2. **For f⁻¹(x) = ³√(x + 1):** This is a basic cube root graph (like y = ³√x) but it's shifted to the left by 1 unit.
* A super cool trick for graphing inverses is that if you have a point (a, b) on the original function, then (b, a) is a point on the inverse function!
* So, from (0, -1) on f(x), we get (-1, 0) on f⁻¹(x).
* From (1, 0) on f(x), we get (0, 1) on f⁻¹(x).
* From (-1, -2) on f(x), we get (-2, -1) on f⁻¹(x).
* I'd plot these points and draw a smooth curve through them.
3. If you draw both on the same graph, you'll see they are perfectly symmetrical across the line y = x! It's like folding the paper along that line and the graphs would match up.

Finally, for part 'c', let's find the domain and range using interval notation.
1. **For f(x) = x³ - 1:**
* **Domain:** This means all the possible 'x' values we can put into the function. Can you cube any number? Yes! Can you subtract 1 from any number? Yes! So, there are no limits on 'x'. The domain is all real numbers, which we write as (-∞, ∞).
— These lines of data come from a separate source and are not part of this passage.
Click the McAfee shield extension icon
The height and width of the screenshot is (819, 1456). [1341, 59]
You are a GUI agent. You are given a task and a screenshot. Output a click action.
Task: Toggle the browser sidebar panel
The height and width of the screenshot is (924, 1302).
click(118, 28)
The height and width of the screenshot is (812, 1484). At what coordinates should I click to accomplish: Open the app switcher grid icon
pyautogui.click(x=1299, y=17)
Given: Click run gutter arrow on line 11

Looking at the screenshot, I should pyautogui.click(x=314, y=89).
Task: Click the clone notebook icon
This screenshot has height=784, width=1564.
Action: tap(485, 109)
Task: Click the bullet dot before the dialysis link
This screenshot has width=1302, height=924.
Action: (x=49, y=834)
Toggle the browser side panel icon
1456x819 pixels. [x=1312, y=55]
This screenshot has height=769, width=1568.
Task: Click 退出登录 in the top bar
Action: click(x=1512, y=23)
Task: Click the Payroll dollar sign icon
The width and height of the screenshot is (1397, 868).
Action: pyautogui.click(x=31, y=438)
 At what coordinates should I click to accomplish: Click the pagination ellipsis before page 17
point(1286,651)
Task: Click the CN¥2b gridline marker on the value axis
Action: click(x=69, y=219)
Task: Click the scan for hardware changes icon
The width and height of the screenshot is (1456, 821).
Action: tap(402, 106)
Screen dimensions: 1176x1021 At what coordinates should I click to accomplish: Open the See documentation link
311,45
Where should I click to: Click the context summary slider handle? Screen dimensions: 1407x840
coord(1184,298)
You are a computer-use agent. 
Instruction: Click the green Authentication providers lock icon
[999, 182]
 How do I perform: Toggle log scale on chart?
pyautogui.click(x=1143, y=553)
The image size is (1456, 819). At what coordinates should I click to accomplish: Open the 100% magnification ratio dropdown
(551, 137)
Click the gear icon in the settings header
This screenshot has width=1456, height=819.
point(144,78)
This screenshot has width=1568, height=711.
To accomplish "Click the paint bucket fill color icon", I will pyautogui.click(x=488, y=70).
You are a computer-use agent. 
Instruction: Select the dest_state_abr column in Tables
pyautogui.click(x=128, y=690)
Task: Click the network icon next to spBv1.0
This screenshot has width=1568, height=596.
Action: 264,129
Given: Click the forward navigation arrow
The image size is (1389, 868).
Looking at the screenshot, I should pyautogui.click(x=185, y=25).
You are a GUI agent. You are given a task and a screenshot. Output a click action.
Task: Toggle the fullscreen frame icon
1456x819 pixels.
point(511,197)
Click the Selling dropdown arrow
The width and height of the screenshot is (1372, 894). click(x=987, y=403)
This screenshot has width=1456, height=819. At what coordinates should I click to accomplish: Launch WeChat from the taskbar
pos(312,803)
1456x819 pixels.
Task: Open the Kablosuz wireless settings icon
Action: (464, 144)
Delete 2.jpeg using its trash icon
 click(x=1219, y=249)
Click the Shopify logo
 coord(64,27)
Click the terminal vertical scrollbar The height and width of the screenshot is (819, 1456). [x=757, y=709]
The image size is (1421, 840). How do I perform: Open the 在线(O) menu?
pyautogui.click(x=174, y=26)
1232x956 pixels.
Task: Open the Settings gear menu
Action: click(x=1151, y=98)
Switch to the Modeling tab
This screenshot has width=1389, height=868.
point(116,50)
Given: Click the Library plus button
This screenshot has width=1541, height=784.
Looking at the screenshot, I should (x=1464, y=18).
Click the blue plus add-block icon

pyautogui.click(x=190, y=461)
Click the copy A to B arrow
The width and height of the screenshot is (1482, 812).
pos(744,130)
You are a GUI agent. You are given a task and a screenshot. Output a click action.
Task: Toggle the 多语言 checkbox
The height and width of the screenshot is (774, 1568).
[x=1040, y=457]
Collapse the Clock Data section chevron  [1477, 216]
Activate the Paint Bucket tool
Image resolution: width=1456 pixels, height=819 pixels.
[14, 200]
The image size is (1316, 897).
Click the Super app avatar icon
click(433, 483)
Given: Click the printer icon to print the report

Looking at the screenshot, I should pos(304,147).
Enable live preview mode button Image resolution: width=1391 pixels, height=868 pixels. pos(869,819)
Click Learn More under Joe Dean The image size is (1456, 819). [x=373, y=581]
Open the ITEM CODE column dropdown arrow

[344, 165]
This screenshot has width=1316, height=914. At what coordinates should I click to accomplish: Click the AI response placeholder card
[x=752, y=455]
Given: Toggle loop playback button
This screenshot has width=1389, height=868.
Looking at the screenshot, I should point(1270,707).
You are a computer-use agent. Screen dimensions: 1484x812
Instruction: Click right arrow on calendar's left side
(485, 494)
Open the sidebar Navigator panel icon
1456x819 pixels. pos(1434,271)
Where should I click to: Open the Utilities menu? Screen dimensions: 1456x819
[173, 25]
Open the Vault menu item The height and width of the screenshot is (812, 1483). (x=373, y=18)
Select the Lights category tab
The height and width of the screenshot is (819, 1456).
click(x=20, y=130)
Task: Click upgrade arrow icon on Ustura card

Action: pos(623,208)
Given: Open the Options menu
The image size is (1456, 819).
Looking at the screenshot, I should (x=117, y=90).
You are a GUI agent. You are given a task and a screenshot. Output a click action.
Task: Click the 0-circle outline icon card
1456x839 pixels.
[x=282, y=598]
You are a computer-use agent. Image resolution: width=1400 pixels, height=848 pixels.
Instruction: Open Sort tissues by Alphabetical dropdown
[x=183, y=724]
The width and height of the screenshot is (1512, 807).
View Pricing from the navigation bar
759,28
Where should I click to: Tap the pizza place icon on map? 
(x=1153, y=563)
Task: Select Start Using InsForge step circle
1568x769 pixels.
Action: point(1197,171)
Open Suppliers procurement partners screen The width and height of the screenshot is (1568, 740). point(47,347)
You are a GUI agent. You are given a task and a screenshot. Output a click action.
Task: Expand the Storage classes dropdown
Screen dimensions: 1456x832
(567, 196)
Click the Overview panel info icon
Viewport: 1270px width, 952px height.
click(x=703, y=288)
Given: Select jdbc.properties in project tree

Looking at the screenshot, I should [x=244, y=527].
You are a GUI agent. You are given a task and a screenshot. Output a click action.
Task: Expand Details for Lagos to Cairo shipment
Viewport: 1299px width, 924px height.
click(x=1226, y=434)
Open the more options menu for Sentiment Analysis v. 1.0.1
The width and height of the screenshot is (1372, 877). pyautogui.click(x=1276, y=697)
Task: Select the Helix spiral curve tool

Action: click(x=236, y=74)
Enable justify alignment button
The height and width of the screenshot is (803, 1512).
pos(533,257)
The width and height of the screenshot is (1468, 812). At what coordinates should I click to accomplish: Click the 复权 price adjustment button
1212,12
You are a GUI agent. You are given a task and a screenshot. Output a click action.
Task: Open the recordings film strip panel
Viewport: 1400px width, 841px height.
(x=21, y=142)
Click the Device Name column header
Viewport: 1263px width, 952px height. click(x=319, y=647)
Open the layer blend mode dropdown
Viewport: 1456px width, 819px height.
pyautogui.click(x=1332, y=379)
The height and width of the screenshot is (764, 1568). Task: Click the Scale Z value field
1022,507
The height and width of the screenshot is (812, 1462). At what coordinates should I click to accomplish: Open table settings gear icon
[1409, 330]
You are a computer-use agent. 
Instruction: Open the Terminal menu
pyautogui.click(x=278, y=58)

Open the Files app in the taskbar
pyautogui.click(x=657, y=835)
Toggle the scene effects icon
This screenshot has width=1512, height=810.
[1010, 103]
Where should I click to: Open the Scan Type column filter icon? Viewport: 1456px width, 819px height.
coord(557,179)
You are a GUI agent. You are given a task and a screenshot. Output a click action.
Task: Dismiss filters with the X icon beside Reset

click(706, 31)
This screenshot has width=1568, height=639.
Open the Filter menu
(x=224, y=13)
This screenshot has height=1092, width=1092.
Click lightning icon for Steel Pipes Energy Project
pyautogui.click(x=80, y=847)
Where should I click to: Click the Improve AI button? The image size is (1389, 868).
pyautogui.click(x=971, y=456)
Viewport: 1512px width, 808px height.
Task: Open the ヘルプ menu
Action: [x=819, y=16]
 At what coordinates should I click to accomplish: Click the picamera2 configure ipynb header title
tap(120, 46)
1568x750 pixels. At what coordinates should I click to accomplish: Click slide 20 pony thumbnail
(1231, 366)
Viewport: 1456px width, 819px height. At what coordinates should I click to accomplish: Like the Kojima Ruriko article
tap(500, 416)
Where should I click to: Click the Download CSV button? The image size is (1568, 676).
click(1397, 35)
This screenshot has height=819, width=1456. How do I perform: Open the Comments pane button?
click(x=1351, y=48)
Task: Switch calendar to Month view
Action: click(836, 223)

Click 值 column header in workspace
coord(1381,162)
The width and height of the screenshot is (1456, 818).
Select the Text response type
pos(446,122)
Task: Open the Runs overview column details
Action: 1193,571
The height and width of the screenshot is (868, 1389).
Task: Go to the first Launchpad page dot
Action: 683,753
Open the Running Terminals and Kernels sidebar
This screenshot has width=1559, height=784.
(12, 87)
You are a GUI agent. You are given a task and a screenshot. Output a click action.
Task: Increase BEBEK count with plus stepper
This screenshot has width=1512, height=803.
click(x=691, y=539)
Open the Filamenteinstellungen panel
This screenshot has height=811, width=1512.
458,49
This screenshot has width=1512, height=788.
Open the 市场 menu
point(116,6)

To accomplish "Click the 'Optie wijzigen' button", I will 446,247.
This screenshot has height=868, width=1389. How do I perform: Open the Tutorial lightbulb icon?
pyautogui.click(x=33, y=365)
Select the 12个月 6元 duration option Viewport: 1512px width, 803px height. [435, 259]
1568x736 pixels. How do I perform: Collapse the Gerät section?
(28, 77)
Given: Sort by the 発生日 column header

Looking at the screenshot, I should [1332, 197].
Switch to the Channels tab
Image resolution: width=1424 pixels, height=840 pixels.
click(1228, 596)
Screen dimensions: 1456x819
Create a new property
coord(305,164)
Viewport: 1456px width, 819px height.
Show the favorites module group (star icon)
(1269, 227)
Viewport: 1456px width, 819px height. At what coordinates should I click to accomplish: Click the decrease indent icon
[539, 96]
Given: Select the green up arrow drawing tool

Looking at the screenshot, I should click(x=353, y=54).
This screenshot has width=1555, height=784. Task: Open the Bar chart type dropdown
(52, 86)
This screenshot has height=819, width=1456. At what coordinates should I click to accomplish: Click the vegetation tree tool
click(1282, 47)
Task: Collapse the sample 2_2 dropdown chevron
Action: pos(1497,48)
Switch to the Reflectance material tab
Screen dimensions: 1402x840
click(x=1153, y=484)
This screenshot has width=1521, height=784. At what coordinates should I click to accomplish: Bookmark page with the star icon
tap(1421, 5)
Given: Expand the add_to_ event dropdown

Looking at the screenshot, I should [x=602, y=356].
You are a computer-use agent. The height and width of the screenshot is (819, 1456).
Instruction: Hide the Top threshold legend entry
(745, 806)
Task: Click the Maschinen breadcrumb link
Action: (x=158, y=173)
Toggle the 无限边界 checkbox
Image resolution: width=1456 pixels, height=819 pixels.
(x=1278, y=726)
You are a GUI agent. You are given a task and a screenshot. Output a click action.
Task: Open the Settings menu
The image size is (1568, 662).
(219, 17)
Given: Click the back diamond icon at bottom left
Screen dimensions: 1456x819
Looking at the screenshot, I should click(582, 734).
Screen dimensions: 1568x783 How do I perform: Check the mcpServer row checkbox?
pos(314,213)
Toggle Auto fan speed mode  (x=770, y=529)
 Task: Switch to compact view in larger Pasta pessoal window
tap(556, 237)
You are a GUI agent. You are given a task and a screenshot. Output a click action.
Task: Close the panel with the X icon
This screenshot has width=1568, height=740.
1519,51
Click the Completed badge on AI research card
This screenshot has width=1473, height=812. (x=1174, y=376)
* **Range:** This means all the possible 'y' values that come out of the function. Since cubing a number can make it incredibly small (negative) or incredibly large (positive), and then subtracting 1 doesn't change that, the output 'y' can be any real number. So, the range is also all real numbers, (-∞, ∞).
2. **For f⁻¹(x) = ³√(x + 1):**
* **Domain:** Now we look at the inverse function. Can you take the cube root of any number (positive, negative, or zero)? Yes, you can! So, (x + 1) can be any real number, which means 'x' can be any real number. The domain is (-∞, ∞).
* **Range:** What kind of numbers can come out of a cube root function? Any real number! So, the range of f⁻¹(x) is also all real numbers, (-∞, ∞).
* A good check is that the domain of the original function should be the range of the inverse, and the range of the original should be the domain of the inverse. In this case, since all of them are (-∞, ∞), it works out perfectly!